— Provided passage —
»»

Can I Get Paid for Taking Care of My Mom?
Caring for a parent can be a paid role. This guide covers the financial arrangements and formal processes for becoming a compensated family caregiver.
Caring for a parent can be a paid role. This guide covers the financial arrangements and formal processes for becoming a compensated family caregiver.
When an adult child provides care for an aging parent, financial questions often arise. Because caregiving may require you to reduce your work hours or leave a job entirely, it is helpful to know if you can be compensated for your time. There are several ways to receive payment for these responsibilities, including government benefits, insurance, and private arrangements.
Medicaid offers options for caregiver compensation through Home and Community-Based Services (HCBS) waivers. These programs allow states to provide care at home for individuals who would otherwise need to stay in a nursing facility or another institutional setting. Eligibility for these Medicaid-covered services is based on several factors:1Congress.gov. CRS – Medicaid’s Role in Home and Community-Based Services
Some state programs include self-directed options that give your mother more control over her care. In these instances, she may be able to hire and manage her own caregivers, which can sometimes include family members. Because these rules and pay rates are set by each state, it is important to contact your local Medicaid office to understand the specific requirements in your area.
For mothers who are veterans or their surviving spouses, the Department of Veterans Affairs (VA) provides programs that can help fund family care. The Veteran-Directed Care (VDC) program provides veterans with a flexible budget to manage their own long-term services. This program explicitly allows veterans to hire their own workers, which can include family members, to assist with personal care.2VA.gov. VA – Veteran-Directed Care
Another option is the Program of Comprehensive Assistance for Family Caregivers (PCAFC). This program is for veterans who have a serious injury and a VA disability rating of 70% or higher. To qualify, the veteran must be enrolled in VA health care and require at least six months of continuous, in-person care. This program provides the primary family caregiver with a monthly stipend and may also provide access to health insurance and other support.3VA.gov. VA – Program of Comprehensive Assistance for Family Caregivers
Mothers who receive a VA pension may also qualify for the Aid and Attendance benefit. This is an increased monthly pension payment for veterans or survivors who need help with daily activities, such as bathing, dressing, or staying safe in their environment. While it is a supplement to the pension rather than a direct caregiver salary, the extra funds can help cover the costs of care.
If your mother has a long-term care insurance policy, it may be a source of payment for your caregiving services. However, this depends entirely on the language in the specific policy. Some plans are restrictive and only pay for care provided by licensed professionals from a home health agency.

««

— Supplied entries —
»»

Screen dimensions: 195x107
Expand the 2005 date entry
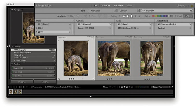coord(37,28)
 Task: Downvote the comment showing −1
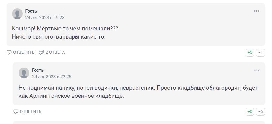point(260,53)
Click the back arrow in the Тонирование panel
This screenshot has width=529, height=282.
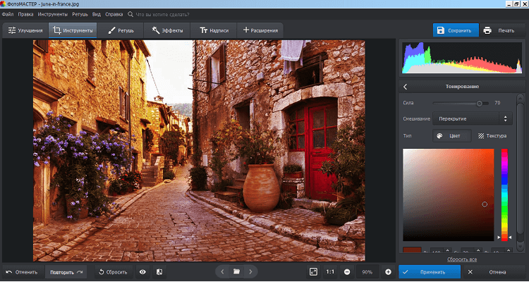point(406,86)
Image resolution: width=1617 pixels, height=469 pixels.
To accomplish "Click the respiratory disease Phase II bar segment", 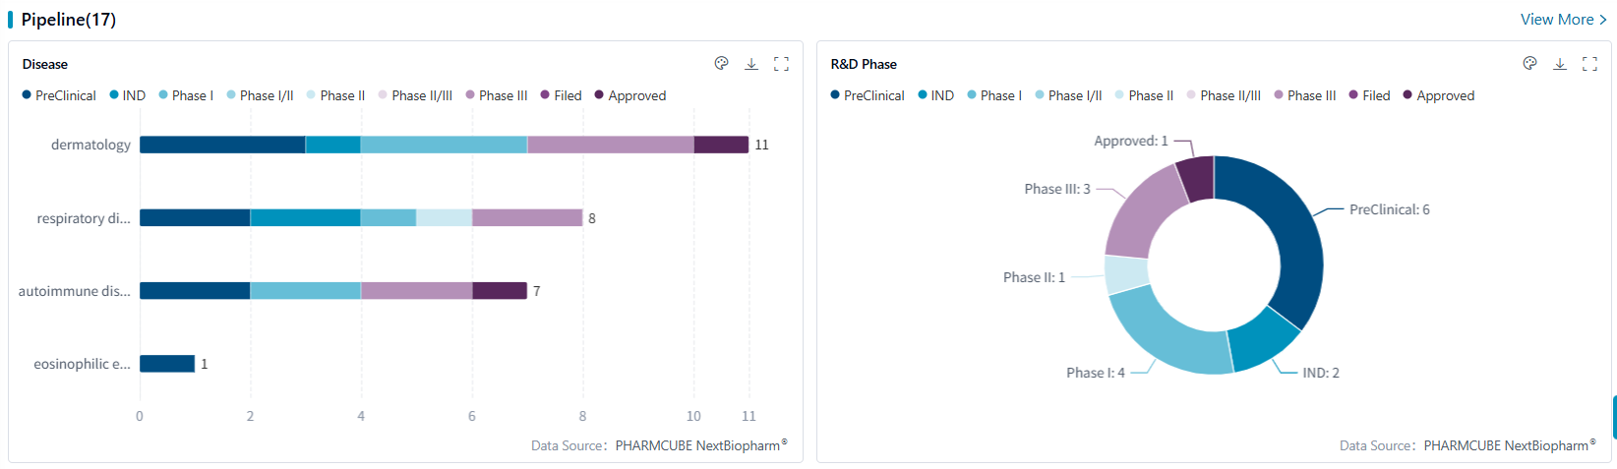I will 444,218.
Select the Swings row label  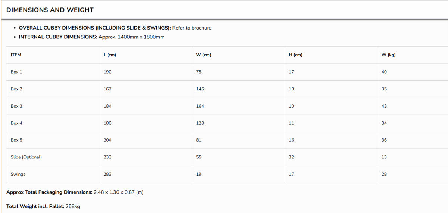point(18,174)
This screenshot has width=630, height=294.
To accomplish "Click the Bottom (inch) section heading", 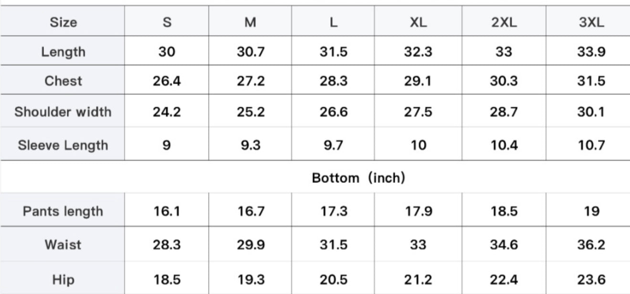I will click(358, 178).
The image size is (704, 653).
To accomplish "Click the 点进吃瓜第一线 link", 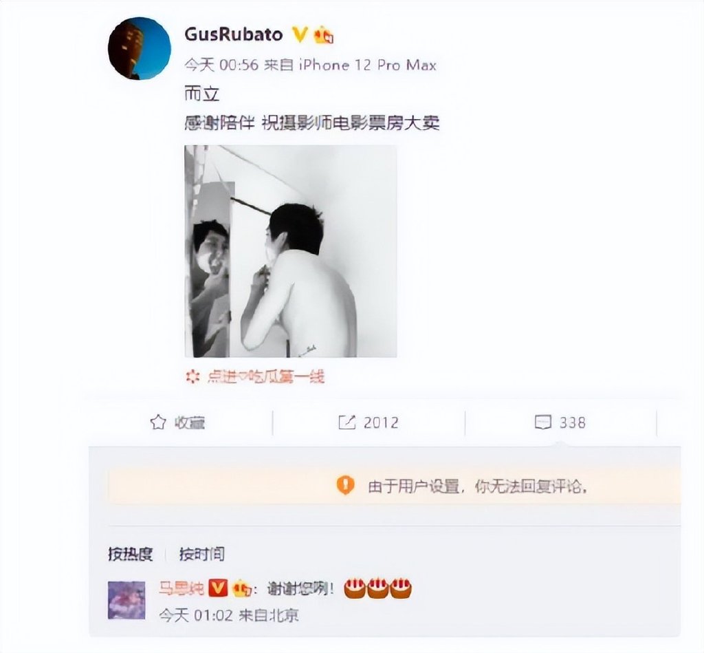I will coord(265,376).
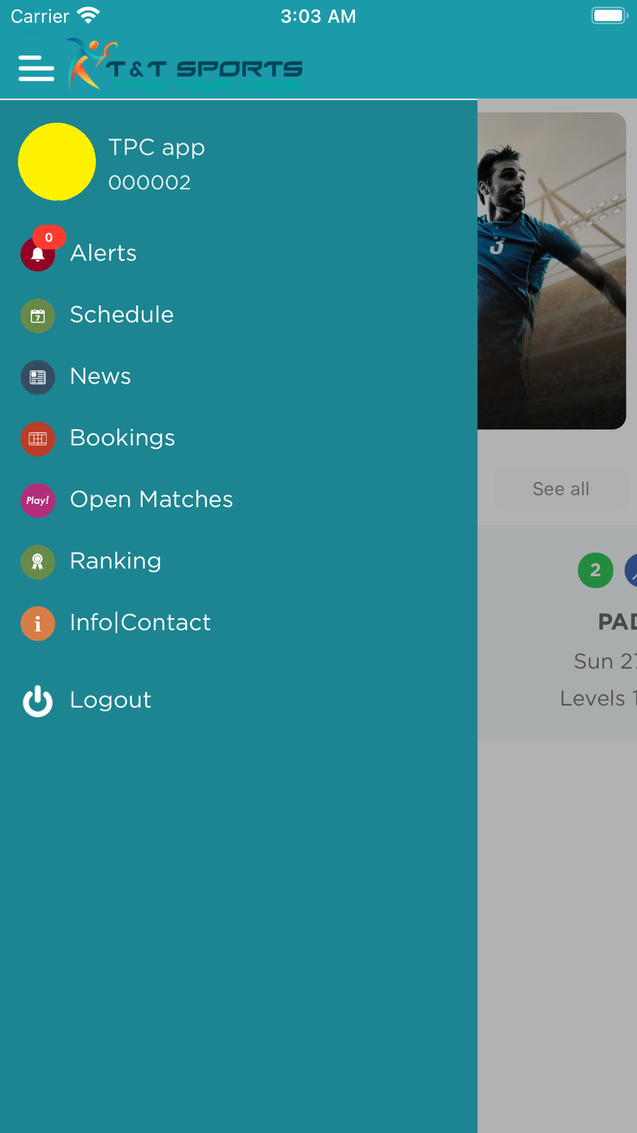Viewport: 637px width, 1133px height.
Task: Open the TPC app profile name
Action: click(157, 147)
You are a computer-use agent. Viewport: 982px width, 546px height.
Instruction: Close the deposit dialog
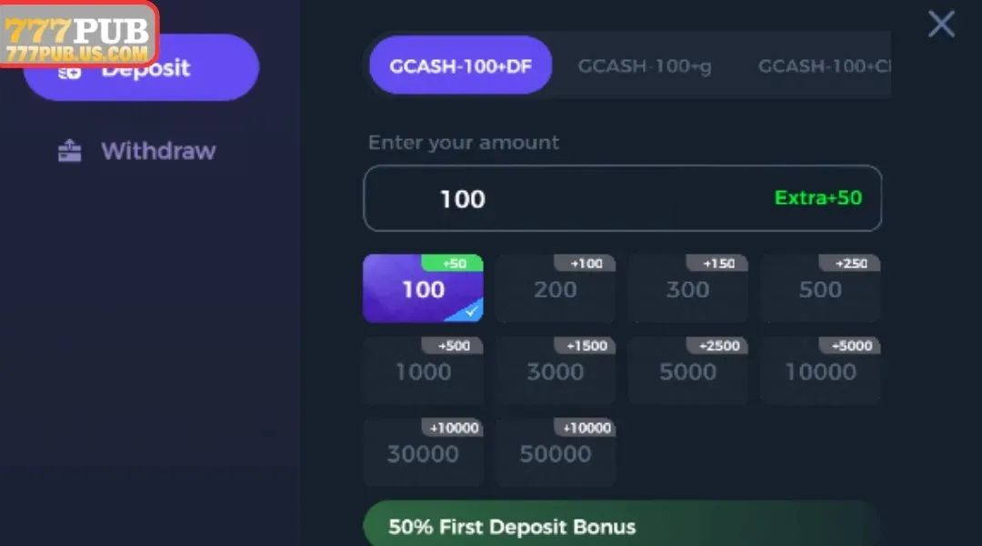pyautogui.click(x=941, y=25)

««

— Questions on the material —
a – Rewrite the caregiver pay guide from "Can I Get Paid" to "and private arrangements.", putting "relative" in place of "parent".
b – According to the caregiver pay guide, what VA disability rating must a veteran have to qualify for the Program of Comprehensive Assistance for Family Caregivers?

— Responses by item number —
a –
Can I Get Paid for Taking Care of My Mom?
Caring for a relative can be a paid role. This guide covers the financial arrangements and formal processes for becoming a compensated family caregiver.
Caring for a relative can be a paid role. This guide covers the financial arrangements and formal processes for becoming a compensated family caregiver.
When an adult child provides care for an aging relative, financial questions often arise. Because caregiving may require you to reduce your work hours or leave a job entirely, it is helpful to know if you can be compensated for your time. There are several ways to receive payment for these responsibilities, including government benefits, insurance, and private arrangements.

b – 70% or higher.